The exchange between the world’s three biggest economies at the Shangri-La Dialogue in Singapore, a security forum for government officials, military officers and defense experts, were among the most caustic in years at diplomatic gatherings, and could be a setback to efforts to bring ties back on track.
Lieutenant-General Wang Guanzhong, deputy chief of China’s general staff, told the security forum on Sunday that Japanese Prime Minister Shinzo Abe and U.S. Defense Secretary Chuck Hagel had angered him with their remarks.
In a speech Saturday, Hagel accused China of “destabilizing actions” in the South China Sea. He told defense officials at the annual Shangri-La Dialogue that Washington would not “look the other way” if international order is threatened.
In his keynote address to the forum on Friday, Abe pledged Japan’s “utmost support” to Southeast Asian nations in their efforts to ensure the security of their seas and airspace.
Abe also pitched his plan for Japan to take on a bigger international security role. It is part of his nationalist agenda to loosen the restraints of the pacifist post World War Two constitution and to shape a more muscular Japanese foreign policy.
Wang called the remarks a form of provocation towards China and “unthinkable,” and said China has never taken the first step to provoke trouble.
It was the first such major conference since tensions have surged in the South China Sea, one of Asia’s most intractable disputes and a possible flashpoint for conflict.

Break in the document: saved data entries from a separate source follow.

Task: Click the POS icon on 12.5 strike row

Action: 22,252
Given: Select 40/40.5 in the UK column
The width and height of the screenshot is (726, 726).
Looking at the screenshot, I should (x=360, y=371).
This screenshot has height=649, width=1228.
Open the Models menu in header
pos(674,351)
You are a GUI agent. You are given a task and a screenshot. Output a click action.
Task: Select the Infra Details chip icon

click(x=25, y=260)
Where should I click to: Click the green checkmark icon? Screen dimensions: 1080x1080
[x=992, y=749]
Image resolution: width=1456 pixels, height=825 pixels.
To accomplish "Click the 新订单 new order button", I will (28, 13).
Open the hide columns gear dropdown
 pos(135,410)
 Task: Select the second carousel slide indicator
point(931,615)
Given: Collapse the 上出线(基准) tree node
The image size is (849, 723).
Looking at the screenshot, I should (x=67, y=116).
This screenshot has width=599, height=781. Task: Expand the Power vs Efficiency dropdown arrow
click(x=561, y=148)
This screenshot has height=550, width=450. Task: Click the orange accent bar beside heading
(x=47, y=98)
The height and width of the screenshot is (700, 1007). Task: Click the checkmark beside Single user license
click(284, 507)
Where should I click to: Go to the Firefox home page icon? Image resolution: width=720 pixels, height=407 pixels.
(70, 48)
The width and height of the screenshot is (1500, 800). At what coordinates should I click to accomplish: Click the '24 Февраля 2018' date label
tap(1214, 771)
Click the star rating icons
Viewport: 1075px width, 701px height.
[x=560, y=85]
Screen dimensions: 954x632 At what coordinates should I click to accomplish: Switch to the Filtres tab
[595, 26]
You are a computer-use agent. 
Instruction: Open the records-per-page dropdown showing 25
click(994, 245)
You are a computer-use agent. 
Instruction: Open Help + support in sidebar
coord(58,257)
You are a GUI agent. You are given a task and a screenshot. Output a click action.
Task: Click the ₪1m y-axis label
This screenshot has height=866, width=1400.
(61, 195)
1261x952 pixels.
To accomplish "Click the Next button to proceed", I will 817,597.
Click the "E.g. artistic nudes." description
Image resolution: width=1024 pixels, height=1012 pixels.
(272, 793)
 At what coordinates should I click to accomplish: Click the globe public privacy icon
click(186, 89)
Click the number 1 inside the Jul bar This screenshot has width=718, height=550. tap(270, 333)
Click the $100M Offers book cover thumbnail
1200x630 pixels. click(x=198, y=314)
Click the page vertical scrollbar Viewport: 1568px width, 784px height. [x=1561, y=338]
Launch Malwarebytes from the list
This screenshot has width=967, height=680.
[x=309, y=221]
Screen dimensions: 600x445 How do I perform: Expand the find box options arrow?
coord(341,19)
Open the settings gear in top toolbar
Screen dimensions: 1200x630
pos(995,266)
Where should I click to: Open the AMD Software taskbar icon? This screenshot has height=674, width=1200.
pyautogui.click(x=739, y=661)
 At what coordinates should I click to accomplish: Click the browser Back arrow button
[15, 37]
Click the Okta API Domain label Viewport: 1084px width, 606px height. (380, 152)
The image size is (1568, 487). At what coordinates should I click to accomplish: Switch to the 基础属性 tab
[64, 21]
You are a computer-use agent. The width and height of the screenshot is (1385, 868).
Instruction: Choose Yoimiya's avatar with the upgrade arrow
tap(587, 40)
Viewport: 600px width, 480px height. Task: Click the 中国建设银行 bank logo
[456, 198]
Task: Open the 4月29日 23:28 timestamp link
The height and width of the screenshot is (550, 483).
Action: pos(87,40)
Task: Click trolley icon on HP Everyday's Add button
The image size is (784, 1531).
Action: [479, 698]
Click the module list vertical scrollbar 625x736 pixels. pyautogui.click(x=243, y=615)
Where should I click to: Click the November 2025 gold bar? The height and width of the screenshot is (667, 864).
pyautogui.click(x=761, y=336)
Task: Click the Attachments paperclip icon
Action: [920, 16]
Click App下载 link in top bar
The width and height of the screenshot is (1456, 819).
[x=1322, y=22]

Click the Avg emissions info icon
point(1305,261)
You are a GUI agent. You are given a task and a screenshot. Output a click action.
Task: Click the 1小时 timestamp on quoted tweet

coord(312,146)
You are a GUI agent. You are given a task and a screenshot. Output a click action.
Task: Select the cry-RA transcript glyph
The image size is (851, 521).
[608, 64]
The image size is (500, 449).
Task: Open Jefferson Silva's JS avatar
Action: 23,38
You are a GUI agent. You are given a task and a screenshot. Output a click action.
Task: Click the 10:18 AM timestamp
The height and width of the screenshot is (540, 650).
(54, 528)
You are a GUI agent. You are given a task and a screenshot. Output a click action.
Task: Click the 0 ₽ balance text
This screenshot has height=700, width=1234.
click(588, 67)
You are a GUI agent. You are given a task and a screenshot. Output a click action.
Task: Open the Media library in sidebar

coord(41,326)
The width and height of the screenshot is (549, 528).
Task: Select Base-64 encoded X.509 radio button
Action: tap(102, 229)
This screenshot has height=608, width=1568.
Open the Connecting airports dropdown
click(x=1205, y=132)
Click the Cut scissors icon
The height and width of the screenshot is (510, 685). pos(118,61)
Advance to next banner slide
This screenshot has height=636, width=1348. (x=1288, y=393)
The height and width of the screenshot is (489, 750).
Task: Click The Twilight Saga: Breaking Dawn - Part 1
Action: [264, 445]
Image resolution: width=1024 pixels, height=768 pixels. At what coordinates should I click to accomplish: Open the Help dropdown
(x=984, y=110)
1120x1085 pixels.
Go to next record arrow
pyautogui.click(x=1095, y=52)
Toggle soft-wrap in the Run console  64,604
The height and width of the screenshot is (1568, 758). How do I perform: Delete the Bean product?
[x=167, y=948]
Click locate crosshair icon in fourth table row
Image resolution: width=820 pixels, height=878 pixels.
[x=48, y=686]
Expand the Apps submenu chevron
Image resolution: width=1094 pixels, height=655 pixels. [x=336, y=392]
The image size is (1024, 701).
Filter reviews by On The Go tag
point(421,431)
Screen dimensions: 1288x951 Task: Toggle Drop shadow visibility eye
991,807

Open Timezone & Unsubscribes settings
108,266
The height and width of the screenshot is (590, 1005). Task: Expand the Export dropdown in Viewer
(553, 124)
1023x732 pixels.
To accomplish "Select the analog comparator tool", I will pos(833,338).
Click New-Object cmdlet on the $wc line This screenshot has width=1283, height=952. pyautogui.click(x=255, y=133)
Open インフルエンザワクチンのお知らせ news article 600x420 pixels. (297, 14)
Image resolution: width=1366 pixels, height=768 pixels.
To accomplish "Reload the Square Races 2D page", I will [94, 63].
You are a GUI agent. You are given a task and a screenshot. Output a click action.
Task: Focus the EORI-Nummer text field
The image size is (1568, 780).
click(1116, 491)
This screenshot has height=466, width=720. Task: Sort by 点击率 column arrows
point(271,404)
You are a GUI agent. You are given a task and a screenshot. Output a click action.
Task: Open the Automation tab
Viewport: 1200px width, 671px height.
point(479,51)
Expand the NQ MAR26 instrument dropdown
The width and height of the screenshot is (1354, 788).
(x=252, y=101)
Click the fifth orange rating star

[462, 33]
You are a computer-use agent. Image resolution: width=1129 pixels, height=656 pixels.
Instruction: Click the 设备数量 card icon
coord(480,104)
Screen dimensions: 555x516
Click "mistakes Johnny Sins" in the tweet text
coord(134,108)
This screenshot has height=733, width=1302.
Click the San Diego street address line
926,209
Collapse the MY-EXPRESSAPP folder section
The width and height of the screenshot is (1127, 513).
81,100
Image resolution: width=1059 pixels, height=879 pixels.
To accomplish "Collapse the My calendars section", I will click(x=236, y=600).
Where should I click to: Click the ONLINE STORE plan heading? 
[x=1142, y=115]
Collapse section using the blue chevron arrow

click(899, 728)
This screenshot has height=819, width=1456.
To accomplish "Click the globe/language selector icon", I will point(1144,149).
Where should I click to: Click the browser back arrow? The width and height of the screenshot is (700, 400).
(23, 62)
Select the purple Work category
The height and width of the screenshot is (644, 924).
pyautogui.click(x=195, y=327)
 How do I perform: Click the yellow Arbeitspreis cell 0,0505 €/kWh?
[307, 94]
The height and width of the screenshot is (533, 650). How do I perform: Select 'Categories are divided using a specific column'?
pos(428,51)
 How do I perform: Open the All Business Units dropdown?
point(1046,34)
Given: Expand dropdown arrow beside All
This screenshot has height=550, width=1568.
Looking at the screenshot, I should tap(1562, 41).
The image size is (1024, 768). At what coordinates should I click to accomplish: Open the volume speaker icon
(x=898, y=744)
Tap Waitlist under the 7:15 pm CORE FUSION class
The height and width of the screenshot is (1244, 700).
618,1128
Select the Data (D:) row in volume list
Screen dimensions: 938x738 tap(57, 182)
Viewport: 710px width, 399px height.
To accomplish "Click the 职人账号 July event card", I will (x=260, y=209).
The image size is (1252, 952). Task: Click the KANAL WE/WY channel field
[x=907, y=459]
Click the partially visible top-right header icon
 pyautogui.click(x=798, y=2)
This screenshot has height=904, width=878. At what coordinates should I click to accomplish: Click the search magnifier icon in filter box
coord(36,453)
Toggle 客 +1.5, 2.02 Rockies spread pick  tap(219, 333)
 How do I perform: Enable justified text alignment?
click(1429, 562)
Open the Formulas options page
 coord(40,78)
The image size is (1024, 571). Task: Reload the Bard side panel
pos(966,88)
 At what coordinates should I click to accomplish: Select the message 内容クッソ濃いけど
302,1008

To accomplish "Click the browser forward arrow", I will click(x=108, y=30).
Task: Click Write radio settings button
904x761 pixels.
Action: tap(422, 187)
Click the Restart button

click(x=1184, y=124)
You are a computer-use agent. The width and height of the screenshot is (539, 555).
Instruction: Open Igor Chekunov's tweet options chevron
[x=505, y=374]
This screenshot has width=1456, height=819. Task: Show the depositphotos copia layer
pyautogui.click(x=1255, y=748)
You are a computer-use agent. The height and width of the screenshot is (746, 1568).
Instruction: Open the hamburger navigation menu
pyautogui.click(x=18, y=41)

Tellingly, despite around 100 bilateral and trilateral meetings taking place over the week, officials from China and Japan did not sit down together.
Philip Hammond, the British defense minister, said Abe’s agenda was well-known but provoked a response because it was laid out publicly.
“It’s certainly the first time I had heard him articulate it on a public platform in that way,” he said.
Japan’s growing proximity to Washington is also a worry for Beijing.
Still, the row is not likely to spill over. The three nations have deep economic and business ties, which none of them would like to see disrupted.
“Relations are definitely not at a breaking point,” said Bonnie Glaser of the Washington-based Center for Strategic and International Studies and a regular visitor to the dialogue.
“Leaders are aware that their countries have huge stakes in this relationship and they are committed to trying to find areas where interests do overlap, where they can work together.”
Tensions have surged recently in the South China Sea, one of Asia’s most intractable disputes and a possible flashpoint for conflict.
China claims almost the entire oil- and gas-rich South China Sea, and dismisses competing claims from Taiwan, Brunei, Vietnam, the Philippines and Malaysia. Japan has its own territorial row with China over islands in the East China Sea.
Riots broke out in Vietnam last month after China placed an oil rig in waters claimed by Hanoi, and the Philippines said Beijing could be building an airstrip on a disputed island.
Tensions have been rising steadily in the East China Sea as well. Japan’s defense ministry said Chinese fighter jets came as close as 50 meters to a Japanese surveillance plane near disputed islets last week and within 30 meters of an electronic intelligence aircraft.
Some information for this report provided by Reuters.